§ **PROBLEM DETAILS**
From the records below, transcribe only the lines running from the one with "Where should I click to: Open the date" through the one with "This screenshot has width=1400, height=674.". Keep both of those end lines.

[Opening DATA FOR THIS EXERCISE section]

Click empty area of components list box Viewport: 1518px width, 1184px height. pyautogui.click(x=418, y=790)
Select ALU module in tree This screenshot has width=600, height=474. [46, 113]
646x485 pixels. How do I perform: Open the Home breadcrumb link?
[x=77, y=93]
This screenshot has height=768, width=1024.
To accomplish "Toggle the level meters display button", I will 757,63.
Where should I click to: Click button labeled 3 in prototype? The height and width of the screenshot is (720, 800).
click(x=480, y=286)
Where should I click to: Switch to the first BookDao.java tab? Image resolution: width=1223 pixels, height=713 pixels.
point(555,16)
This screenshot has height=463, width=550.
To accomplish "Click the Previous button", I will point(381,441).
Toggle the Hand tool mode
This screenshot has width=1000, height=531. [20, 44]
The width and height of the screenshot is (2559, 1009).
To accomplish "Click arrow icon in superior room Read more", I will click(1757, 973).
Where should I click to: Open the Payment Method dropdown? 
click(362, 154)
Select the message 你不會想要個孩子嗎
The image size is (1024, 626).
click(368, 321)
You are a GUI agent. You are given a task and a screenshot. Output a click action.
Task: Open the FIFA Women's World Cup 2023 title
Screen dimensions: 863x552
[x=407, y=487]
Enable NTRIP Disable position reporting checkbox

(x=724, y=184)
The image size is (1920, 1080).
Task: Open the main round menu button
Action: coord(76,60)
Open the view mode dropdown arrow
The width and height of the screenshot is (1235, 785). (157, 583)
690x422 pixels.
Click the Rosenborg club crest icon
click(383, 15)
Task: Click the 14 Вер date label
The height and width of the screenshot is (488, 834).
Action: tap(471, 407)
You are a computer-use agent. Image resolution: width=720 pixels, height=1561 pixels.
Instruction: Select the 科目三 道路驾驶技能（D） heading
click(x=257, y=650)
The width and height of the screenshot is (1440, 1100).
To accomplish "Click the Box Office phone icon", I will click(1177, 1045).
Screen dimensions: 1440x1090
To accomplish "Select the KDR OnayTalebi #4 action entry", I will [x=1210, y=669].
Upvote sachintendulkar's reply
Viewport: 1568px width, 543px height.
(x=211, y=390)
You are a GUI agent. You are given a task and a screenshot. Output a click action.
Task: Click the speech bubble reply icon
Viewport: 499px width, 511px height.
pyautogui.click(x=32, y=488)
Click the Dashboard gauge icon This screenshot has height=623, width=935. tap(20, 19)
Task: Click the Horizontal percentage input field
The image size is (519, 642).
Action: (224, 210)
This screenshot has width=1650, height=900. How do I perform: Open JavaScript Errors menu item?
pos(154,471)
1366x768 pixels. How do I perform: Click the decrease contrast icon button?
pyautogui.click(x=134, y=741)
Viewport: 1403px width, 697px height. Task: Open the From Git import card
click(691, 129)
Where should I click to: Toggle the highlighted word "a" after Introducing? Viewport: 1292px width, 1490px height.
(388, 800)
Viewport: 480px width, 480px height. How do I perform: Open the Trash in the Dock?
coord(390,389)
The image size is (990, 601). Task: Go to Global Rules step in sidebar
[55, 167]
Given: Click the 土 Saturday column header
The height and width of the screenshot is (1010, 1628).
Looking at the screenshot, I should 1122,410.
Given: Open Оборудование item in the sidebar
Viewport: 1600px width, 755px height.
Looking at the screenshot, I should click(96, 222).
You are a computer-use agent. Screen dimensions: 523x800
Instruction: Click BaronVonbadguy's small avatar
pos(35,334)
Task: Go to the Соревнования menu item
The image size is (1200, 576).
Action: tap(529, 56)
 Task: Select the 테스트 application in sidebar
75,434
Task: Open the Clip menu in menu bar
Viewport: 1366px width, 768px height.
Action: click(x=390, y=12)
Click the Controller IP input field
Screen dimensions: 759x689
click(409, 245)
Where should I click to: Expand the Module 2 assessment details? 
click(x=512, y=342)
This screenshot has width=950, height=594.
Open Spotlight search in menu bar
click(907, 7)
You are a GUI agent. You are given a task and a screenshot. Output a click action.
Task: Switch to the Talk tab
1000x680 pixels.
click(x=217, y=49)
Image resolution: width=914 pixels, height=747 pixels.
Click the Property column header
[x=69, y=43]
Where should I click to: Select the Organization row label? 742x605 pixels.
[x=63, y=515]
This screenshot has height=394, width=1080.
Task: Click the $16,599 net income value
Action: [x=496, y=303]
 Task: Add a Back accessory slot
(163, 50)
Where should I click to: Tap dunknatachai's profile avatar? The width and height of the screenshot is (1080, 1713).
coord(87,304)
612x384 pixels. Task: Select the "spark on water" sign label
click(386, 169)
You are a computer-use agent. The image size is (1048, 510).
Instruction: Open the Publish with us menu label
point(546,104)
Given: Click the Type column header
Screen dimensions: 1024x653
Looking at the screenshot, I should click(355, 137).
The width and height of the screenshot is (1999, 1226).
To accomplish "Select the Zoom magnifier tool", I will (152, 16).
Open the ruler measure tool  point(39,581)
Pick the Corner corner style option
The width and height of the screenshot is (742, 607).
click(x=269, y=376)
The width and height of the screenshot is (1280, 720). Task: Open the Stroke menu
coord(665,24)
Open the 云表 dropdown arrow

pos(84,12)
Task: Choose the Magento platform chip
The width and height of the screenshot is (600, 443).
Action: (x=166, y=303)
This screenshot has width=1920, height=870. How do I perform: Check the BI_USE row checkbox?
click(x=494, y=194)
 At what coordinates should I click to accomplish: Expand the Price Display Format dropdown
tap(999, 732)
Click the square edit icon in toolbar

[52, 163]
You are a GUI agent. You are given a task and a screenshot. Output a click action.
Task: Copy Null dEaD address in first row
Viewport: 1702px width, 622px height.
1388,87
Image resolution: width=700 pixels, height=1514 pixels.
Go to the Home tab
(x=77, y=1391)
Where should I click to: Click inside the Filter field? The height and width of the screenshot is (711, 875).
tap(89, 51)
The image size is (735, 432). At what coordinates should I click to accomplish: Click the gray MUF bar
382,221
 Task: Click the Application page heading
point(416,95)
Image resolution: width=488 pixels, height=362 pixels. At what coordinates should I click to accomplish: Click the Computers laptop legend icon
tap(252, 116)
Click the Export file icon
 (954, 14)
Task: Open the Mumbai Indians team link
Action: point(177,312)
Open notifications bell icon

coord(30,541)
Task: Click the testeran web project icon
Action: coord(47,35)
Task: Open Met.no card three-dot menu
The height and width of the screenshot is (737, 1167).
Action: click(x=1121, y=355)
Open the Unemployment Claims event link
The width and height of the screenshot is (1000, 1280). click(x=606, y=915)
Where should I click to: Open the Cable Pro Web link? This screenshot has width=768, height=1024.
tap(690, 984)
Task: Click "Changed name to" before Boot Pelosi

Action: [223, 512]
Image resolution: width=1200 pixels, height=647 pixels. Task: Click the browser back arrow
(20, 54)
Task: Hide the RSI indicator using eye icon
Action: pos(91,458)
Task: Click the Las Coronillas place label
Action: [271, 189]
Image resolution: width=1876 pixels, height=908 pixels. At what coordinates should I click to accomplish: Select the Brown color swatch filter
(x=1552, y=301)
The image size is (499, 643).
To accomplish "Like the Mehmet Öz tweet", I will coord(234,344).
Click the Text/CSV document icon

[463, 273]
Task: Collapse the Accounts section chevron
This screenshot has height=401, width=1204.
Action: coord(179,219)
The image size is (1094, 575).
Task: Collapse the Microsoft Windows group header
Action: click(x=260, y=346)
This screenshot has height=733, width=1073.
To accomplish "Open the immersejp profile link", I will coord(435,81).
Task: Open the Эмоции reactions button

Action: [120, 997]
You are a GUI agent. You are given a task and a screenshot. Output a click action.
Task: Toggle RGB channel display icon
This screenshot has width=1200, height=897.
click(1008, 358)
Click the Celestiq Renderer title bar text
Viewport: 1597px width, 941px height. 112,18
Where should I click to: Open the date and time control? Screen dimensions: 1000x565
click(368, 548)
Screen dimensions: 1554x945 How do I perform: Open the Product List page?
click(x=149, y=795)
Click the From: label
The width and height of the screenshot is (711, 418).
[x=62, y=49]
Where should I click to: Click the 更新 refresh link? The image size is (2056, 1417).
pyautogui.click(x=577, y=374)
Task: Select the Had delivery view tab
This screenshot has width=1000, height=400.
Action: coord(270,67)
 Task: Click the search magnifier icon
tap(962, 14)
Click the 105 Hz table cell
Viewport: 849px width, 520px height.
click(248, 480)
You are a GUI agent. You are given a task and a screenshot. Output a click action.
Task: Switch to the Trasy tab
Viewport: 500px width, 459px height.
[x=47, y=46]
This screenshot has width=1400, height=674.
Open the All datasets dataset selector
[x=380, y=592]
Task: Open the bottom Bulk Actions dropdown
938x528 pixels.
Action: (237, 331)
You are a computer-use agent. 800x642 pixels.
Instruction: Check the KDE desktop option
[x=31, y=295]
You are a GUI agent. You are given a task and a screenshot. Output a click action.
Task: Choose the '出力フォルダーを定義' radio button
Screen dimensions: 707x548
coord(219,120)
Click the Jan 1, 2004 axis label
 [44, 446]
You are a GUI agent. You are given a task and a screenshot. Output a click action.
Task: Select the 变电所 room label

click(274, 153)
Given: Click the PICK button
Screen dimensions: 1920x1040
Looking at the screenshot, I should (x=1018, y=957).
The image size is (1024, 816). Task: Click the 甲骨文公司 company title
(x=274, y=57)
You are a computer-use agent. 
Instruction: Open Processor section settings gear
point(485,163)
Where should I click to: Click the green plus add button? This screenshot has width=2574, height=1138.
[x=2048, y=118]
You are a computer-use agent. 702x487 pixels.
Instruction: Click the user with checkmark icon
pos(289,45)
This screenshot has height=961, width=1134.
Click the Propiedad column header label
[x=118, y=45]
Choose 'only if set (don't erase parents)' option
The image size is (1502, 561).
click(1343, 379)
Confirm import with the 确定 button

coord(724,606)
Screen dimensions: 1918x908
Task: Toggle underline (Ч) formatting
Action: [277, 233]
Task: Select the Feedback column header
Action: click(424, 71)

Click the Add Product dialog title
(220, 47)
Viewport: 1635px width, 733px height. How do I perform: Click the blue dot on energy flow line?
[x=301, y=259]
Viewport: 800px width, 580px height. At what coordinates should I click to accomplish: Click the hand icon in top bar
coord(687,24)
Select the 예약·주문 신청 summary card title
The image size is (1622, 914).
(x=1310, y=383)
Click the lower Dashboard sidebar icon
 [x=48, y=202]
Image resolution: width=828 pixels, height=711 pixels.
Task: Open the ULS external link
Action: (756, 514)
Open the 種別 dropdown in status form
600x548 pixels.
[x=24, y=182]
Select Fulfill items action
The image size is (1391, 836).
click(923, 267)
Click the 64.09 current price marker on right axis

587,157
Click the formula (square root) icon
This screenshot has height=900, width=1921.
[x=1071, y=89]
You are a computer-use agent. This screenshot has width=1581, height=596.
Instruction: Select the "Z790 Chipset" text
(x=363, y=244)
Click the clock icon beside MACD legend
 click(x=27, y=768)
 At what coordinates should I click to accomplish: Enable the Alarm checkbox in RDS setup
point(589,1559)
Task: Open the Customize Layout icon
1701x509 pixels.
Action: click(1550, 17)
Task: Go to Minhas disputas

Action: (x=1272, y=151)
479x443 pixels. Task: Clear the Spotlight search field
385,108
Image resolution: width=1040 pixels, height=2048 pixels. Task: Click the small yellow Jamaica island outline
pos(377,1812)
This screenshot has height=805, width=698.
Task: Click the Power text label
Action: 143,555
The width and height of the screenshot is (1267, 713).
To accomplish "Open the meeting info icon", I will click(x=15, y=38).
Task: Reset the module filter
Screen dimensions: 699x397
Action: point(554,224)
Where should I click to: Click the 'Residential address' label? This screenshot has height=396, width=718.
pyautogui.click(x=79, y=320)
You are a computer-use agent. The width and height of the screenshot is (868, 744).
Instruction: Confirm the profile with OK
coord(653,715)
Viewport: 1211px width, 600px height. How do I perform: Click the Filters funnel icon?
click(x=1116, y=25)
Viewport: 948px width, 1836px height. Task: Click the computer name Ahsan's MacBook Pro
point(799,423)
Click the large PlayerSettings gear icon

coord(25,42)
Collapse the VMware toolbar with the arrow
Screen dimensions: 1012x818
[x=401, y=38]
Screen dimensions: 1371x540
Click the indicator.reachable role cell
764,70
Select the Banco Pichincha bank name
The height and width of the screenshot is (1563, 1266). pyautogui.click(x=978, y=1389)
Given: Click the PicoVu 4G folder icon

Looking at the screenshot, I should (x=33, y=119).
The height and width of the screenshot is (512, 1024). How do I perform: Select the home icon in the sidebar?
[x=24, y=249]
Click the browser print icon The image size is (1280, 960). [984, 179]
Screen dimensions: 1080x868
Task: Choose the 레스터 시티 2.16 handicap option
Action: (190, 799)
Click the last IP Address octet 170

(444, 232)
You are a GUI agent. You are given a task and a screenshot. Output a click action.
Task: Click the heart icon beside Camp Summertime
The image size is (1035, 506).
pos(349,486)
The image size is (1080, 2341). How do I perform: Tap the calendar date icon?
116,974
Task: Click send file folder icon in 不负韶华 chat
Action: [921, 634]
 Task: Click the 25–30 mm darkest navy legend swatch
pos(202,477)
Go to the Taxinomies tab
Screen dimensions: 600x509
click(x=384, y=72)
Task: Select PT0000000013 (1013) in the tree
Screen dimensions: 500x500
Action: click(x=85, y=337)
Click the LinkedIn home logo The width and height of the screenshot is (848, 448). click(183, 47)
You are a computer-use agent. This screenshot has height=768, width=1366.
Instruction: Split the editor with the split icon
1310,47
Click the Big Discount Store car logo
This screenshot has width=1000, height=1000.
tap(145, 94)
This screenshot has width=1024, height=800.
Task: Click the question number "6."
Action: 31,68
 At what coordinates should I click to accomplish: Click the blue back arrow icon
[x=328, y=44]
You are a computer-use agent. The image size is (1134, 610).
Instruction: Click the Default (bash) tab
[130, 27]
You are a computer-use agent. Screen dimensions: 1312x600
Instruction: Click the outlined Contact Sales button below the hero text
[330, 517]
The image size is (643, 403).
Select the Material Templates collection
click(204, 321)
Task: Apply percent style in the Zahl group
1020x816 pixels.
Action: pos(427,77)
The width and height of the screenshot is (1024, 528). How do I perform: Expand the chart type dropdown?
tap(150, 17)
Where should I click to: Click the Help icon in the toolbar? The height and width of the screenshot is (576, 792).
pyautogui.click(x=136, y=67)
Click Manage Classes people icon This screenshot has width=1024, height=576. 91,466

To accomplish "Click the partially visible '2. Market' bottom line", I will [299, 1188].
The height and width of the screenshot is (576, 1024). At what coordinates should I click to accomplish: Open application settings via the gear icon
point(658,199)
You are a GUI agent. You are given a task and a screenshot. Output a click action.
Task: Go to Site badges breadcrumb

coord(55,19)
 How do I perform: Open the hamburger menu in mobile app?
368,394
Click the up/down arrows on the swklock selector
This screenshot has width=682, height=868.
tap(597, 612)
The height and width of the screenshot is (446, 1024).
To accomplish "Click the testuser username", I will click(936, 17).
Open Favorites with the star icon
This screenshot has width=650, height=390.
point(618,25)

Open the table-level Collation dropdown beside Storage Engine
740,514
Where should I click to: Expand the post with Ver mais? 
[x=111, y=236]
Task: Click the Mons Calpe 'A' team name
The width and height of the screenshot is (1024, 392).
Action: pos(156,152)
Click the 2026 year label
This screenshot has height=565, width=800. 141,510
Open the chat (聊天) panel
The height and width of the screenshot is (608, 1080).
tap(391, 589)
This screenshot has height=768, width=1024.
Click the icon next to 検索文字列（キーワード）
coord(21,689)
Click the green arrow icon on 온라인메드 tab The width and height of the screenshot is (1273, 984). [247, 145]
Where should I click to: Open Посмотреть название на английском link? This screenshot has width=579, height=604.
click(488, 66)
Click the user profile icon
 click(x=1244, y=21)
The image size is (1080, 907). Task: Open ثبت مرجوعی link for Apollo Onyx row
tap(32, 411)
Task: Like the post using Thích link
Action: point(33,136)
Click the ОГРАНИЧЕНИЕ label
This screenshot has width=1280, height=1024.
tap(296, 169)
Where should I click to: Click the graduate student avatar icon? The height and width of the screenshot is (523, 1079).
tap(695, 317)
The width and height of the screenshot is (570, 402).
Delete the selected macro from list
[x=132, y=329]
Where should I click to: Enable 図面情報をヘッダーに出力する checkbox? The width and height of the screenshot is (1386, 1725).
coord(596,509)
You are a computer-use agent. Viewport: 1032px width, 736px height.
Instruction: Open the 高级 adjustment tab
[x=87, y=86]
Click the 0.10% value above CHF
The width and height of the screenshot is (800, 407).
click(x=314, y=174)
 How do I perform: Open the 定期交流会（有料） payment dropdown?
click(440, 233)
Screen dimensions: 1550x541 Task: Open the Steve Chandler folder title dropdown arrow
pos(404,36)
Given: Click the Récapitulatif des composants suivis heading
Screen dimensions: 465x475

[Closing DATA FOR THIS EXERCISE section]

§ **WRITTEN ANSWER**
Where should I click to: Open the date and time control? Screen dimensions: 1000x565
click(368, 548)
Screen dimensions: 1554x945 How do I perform: Open the Product List page?
click(x=149, y=795)
Click the From: label
The width and height of the screenshot is (711, 418).
[x=62, y=49]
Where should I click to: Click the 更新 refresh link? The image size is (2056, 1417).
pyautogui.click(x=577, y=374)
Task: Select the Had delivery view tab
This screenshot has width=1000, height=400.
Action: coord(270,67)
 Task: Click the search magnifier icon
tap(962, 14)
Click the 105 Hz table cell
Viewport: 849px width, 520px height.
click(248, 480)
You are a GUI agent. You are given a task and a screenshot. Output a click action.
Task: Switch to the Trasy tab
Viewport: 500px width, 459px height.
[x=47, y=46]
This screenshot has width=1400, height=674.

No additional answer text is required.